Fix WordPress File Permission

permissions.sh

#!/bin/bash -ex
#
# configures wordpress file permissions based on recommendations
# from http://codex.wordpress.org/Hardening_WordPress#File_permissions
#
# script is aware of .git directories by default. edit if you need to consider
# other folders as well.
#
# you will find a log file in /tmp/ in case you fucked up.
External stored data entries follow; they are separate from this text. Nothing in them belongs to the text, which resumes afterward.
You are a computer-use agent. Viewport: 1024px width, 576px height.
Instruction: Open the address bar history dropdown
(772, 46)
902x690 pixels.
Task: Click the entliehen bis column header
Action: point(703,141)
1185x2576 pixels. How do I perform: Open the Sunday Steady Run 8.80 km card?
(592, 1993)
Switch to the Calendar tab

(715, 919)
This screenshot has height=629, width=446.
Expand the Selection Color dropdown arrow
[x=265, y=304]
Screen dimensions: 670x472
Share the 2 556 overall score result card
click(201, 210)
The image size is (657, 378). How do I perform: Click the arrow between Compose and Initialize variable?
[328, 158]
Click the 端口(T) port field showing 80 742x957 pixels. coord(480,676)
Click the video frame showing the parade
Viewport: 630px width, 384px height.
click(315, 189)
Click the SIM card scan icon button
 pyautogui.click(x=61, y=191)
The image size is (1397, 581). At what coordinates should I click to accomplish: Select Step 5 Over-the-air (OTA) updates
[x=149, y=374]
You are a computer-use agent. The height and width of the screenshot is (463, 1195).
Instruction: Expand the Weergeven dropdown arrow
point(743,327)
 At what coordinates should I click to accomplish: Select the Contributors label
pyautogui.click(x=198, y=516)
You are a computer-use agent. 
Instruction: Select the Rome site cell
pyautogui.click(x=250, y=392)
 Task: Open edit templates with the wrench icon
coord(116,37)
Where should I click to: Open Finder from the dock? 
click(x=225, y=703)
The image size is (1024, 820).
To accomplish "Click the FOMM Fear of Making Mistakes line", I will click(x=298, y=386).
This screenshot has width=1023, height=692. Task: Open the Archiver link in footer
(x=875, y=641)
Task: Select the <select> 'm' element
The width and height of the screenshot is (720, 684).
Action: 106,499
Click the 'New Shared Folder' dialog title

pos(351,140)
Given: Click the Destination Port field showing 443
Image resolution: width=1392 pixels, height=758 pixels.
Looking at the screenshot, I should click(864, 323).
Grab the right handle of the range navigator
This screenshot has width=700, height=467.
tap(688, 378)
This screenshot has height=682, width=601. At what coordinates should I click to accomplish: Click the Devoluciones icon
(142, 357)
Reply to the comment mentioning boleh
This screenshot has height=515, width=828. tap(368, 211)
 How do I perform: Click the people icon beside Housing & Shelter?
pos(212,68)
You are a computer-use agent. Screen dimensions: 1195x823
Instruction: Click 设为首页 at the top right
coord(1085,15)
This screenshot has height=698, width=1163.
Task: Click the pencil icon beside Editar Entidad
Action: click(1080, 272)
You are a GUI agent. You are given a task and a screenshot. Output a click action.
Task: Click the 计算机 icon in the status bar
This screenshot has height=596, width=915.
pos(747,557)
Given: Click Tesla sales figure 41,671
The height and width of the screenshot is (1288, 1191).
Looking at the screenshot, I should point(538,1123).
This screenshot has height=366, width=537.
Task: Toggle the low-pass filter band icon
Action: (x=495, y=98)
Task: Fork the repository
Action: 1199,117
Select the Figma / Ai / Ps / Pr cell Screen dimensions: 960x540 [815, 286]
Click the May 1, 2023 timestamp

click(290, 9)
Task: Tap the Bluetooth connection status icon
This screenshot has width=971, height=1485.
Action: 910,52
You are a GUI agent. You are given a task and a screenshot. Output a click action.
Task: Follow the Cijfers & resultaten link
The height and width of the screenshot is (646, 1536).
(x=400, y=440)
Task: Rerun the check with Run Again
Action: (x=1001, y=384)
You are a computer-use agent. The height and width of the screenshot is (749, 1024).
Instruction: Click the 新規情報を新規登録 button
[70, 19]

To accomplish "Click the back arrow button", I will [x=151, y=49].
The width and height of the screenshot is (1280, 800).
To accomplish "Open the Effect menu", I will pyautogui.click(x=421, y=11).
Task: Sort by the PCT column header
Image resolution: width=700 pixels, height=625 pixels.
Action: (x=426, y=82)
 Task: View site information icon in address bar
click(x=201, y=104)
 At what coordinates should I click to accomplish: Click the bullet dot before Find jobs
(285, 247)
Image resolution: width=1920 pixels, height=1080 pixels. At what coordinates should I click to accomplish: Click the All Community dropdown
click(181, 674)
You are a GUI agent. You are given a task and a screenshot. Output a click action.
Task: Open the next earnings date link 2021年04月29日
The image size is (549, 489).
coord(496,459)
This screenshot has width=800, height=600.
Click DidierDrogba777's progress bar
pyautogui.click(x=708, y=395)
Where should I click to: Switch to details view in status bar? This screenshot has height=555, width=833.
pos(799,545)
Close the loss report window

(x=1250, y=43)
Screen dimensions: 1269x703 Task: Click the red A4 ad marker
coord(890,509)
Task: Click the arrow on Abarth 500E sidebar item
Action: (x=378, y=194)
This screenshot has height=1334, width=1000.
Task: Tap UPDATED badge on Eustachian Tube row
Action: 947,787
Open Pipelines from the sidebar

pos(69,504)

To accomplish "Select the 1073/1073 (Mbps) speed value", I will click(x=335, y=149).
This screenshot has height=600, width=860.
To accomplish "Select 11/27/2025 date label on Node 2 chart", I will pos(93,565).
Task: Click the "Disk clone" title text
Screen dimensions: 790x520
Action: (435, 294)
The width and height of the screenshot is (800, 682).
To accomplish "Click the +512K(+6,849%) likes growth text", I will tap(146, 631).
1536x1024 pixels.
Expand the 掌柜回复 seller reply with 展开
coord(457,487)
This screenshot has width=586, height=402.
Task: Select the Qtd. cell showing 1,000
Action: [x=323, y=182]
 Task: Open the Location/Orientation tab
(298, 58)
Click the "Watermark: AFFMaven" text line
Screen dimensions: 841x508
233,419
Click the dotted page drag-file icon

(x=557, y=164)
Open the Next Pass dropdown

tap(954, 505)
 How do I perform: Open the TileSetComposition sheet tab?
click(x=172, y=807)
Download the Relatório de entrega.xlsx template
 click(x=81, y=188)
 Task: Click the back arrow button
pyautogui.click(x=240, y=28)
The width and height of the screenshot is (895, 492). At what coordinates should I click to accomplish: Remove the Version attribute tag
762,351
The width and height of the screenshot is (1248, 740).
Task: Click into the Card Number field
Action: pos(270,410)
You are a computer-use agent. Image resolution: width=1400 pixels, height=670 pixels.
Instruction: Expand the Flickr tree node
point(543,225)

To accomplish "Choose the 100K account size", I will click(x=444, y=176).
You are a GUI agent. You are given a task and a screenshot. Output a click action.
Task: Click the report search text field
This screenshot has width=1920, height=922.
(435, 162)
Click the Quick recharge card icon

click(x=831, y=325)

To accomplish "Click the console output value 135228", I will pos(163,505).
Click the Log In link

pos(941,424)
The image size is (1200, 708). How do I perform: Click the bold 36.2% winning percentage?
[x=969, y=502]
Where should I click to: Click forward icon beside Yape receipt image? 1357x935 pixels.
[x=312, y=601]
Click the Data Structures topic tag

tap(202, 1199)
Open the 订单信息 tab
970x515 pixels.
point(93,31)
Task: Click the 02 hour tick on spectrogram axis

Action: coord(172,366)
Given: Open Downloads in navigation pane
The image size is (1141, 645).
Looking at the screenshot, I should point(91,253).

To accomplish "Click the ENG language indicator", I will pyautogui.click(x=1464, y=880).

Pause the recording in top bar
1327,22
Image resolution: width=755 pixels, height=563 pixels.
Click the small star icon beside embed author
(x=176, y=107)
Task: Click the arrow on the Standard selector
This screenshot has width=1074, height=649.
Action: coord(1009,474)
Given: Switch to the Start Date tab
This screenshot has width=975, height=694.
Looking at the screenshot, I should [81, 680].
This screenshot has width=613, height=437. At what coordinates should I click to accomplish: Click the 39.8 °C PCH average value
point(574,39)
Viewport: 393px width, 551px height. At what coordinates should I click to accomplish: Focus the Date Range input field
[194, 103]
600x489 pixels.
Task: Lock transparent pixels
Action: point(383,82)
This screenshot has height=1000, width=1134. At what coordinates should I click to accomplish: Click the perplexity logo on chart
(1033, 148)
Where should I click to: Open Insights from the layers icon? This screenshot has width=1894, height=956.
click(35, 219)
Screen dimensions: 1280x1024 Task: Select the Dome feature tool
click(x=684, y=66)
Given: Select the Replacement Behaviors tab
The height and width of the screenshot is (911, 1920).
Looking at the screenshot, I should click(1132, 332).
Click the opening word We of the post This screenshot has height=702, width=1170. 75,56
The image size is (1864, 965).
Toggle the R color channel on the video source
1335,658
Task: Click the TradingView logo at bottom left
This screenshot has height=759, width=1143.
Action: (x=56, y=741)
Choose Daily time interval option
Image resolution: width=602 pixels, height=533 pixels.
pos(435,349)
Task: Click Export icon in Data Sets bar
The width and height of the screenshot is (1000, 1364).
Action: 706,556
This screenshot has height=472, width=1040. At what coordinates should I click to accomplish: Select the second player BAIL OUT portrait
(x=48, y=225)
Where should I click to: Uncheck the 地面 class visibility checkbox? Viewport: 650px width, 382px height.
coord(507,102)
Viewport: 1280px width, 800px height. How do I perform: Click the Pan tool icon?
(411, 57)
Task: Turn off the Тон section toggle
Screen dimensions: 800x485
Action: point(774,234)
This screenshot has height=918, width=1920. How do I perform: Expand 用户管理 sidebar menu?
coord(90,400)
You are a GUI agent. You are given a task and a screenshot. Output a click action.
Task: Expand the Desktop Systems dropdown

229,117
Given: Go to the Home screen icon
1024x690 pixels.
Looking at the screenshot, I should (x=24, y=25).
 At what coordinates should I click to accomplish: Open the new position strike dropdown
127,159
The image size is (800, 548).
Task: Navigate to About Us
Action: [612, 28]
WP_OWNER=www-data # <-- wordpress owner
WP_GROUP=www-data # <-- wordpress group
WP_ROOT=$(pwd) # <-- wordpress root directory / run from root or edit
WS_GROUP=www-data # <-- webserver group
LOG=`mktemp "${TMPDIR:-/tmp}"/permissions.XXXXXXXXXX` # create log

# reset to safe defaults
find ${WP_ROOT} -not -iwholename '*.git*' -exec chown -v ${WP_OWNER}:${WP_GROUP} {} \; >> $LOG
find ${WP_ROOT} -not -iwholename '*.git*' -type d -exec chmod -v 755 {} \; >> $LOG
find ${WP_ROOT} -not -iwholename '*.git*' -type f -exec chmod -v 644 {} \; >> $LOG

# allow wordpress to manage wp-config.php (but prevent world access)
chgrp -v ${WS_GROUP} ${WP_ROOT}/wp-config.php >> $LOG
chmod -v 660 ${WP_ROOT}/wp-config.php >> $LOG

# allow wordpress to manage .htaccess
touch ${WP_ROOT}/.htaccess 
chgrp -v ${WS_GROUP} ${WP_ROOT}/.htaccess >> $LOG
chmod -v 664 ${WP_ROOT}/.htaccess >> $LOG

# allow wordpress to manage wp-content
find ${WP_ROOT}/wp-content -exec chgrp -v ${WS_GROUP} {} \; >> $LOG
find ${WP_ROOT}/wp-content -type d -exec chmod -v 775 {} \; >> $LOG
find ${WP_ROOT}/wp-content -type f -exec chmod -v 664 {} \; >> $LOG

there are many reasons why file permissions on a wordpress install can be completely messed up.

example:

 curl -sS wordpress.org/latest.tar.gz | tar -xvz --strip-components=1

now, if you're in mode, you can pipe it to the shell.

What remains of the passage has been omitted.